* **What you need to do**
Write the entries out again. Every character must match.

* **Given records**
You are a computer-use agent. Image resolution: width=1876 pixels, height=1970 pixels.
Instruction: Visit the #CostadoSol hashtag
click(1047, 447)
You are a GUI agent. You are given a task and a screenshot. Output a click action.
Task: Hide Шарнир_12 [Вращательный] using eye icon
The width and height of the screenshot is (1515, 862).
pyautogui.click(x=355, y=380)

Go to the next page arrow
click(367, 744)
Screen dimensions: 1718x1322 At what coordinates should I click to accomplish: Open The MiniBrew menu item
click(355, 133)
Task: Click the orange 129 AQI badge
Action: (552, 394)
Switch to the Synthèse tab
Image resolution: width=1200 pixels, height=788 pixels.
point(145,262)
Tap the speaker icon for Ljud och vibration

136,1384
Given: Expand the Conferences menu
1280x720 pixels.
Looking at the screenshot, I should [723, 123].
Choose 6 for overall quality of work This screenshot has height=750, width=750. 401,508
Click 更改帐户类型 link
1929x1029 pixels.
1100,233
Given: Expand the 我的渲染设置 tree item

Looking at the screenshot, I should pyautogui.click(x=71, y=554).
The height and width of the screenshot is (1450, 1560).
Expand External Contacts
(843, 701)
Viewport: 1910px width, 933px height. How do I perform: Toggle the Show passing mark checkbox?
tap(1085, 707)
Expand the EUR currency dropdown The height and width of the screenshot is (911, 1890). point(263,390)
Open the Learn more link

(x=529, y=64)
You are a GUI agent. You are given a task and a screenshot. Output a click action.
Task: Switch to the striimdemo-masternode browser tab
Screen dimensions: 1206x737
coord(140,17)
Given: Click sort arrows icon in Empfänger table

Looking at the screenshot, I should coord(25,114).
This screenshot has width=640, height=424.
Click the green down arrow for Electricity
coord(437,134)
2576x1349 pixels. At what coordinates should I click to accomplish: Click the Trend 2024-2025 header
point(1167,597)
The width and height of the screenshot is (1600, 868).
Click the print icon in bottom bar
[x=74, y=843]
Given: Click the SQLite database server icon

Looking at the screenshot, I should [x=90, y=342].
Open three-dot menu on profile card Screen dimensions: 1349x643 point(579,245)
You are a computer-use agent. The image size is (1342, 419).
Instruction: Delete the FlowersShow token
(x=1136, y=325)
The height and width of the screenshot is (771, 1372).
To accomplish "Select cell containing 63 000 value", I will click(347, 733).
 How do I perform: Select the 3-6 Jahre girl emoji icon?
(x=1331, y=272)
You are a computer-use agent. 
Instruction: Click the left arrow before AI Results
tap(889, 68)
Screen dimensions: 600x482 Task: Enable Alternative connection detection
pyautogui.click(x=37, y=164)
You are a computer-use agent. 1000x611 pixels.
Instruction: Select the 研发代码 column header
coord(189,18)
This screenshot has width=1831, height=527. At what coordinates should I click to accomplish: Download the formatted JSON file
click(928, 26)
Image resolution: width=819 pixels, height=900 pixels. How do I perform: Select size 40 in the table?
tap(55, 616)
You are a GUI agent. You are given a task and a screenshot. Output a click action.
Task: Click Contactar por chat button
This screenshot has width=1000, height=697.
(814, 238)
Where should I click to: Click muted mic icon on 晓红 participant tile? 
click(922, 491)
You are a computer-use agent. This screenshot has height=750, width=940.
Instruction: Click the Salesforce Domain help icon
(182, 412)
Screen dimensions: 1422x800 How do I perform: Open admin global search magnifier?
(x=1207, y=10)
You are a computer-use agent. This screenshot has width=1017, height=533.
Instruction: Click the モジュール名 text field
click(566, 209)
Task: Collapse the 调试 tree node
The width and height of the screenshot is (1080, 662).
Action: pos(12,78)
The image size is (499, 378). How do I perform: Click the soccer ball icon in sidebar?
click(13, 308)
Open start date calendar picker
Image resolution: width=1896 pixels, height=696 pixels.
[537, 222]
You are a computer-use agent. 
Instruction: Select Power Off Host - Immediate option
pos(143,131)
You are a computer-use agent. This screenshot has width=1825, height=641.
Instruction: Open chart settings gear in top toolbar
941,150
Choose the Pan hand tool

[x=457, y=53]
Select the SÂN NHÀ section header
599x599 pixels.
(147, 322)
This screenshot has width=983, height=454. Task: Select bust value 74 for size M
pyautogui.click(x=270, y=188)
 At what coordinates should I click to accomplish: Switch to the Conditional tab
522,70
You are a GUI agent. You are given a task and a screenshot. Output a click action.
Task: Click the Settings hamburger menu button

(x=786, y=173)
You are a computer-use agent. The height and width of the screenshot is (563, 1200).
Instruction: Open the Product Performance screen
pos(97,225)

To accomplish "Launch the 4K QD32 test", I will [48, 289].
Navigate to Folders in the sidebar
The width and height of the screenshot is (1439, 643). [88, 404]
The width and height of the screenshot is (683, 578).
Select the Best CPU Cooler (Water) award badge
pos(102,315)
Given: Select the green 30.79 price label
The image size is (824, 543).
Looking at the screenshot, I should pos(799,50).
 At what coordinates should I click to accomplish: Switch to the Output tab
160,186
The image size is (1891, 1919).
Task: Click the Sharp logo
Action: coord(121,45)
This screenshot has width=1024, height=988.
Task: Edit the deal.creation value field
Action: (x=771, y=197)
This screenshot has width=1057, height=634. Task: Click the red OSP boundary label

* **Exercise result**
You are a computer-use agent. Image resolution: width=1876 pixels, height=1970 pixels.
Instruction: Visit the #CostadoSol hashtag
click(1047, 447)
You are a GUI agent. You are given a task and a screenshot. Output a click action.
Task: Hide Шарнир_12 [Вращательный] using eye icon
The width and height of the screenshot is (1515, 862).
pyautogui.click(x=355, y=380)

Go to the next page arrow
click(367, 744)
Screen dimensions: 1718x1322 At what coordinates should I click to accomplish: Open The MiniBrew menu item
click(355, 133)
Task: Click the orange 129 AQI badge
Action: (552, 394)
Switch to the Synthèse tab
Image resolution: width=1200 pixels, height=788 pixels.
point(145,262)
Tap the speaker icon for Ljud och vibration

136,1384
Given: Expand the Conferences menu
1280x720 pixels.
Looking at the screenshot, I should [723, 123].
Choose 6 for overall quality of work This screenshot has height=750, width=750. 401,508
Click 更改帐户类型 link
1929x1029 pixels.
1100,233
Given: Expand the 我的渲染设置 tree item

Looking at the screenshot, I should pyautogui.click(x=71, y=554).
The height and width of the screenshot is (1450, 1560).
Expand External Contacts
(843, 701)
Viewport: 1910px width, 933px height. How do I perform: Toggle the Show passing mark checkbox?
tap(1085, 707)
Expand the EUR currency dropdown The height and width of the screenshot is (911, 1890). point(263,390)
Open the Learn more link

(x=529, y=64)
You are a GUI agent. You are given a task and a screenshot. Output a click action.
Task: Switch to the striimdemo-masternode browser tab
Screen dimensions: 1206x737
coord(140,17)
Given: Click sort arrows icon in Empfänger table

Looking at the screenshot, I should coord(25,114).
This screenshot has width=640, height=424.
Click the green down arrow for Electricity
coord(437,134)
2576x1349 pixels. At what coordinates should I click to accomplish: Click the Trend 2024-2025 header
point(1167,597)
The width and height of the screenshot is (1600, 868).
Click the print icon in bottom bar
[x=74, y=843]
Given: Click the SQLite database server icon

Looking at the screenshot, I should [x=90, y=342].
Open three-dot menu on profile card Screen dimensions: 1349x643 point(579,245)
You are a computer-use agent. The image size is (1342, 419).
Instruction: Delete the FlowersShow token
(x=1136, y=325)
The height and width of the screenshot is (771, 1372).
To accomplish "Select cell containing 63 000 value", I will click(347, 733).
 How do I perform: Select the 3-6 Jahre girl emoji icon?
(x=1331, y=272)
You are a computer-use agent. 
Instruction: Click the left arrow before AI Results
tap(889, 68)
Screen dimensions: 600x482 Task: Enable Alternative connection detection
pyautogui.click(x=37, y=164)
You are a computer-use agent. 1000x611 pixels.
Instruction: Select the 研发代码 column header
coord(189,18)
This screenshot has width=1831, height=527. At what coordinates should I click to accomplish: Download the formatted JSON file
click(928, 26)
Image resolution: width=819 pixels, height=900 pixels. How do I perform: Select size 40 in the table?
tap(55, 616)
You are a GUI agent. You are given a task and a screenshot. Output a click action.
Task: Click Contactar por chat button
This screenshot has width=1000, height=697.
(814, 238)
Where should I click to: Click muted mic icon on 晓红 participant tile? 
click(922, 491)
You are a computer-use agent. This screenshot has height=750, width=940.
Instruction: Click the Salesforce Domain help icon
(182, 412)
Screen dimensions: 1422x800 How do I perform: Open admin global search magnifier?
(x=1207, y=10)
You are a computer-use agent. This screenshot has width=1017, height=533.
Instruction: Click the モジュール名 text field
click(566, 209)
Task: Collapse the 调试 tree node
The width and height of the screenshot is (1080, 662).
Action: pos(12,78)
The image size is (499, 378). How do I perform: Click the soccer ball icon in sidebar?
click(13, 308)
Open start date calendar picker
Image resolution: width=1896 pixels, height=696 pixels.
[537, 222]
You are a computer-use agent. 
Instruction: Select Power Off Host - Immediate option
pos(143,131)
You are a computer-use agent. This screenshot has width=1825, height=641.
Instruction: Open chart settings gear in top toolbar
941,150
Choose the Pan hand tool

[x=457, y=53]
Select the SÂN NHÀ section header
599x599 pixels.
(147, 322)
This screenshot has width=983, height=454. Task: Select bust value 74 for size M
pyautogui.click(x=270, y=188)
 At what coordinates should I click to accomplish: Switch to the Conditional tab
522,70
You are a GUI agent. You are given a task and a screenshot. Output a click action.
Task: Click the Settings hamburger menu button

(x=786, y=173)
You are a computer-use agent. The height and width of the screenshot is (563, 1200).
Instruction: Open the Product Performance screen
pos(97,225)

To accomplish "Launch the 4K QD32 test", I will [48, 289].
Navigate to Folders in the sidebar
The width and height of the screenshot is (1439, 643). [88, 404]
The width and height of the screenshot is (683, 578).
Select the Best CPU Cooler (Water) award badge
pos(102,315)
Given: Select the green 30.79 price label
The image size is (824, 543).
Looking at the screenshot, I should pos(799,50).
 At what coordinates should I click to accomplish: Switch to the Output tab
160,186
The image size is (1891, 1919).
Task: Click the Sharp logo
Action: coord(121,45)
This screenshot has width=1024, height=988.
Task: Edit the deal.creation value field
Action: (x=771, y=197)
This screenshot has width=1057, height=634. Task: Click the red OSP boundary label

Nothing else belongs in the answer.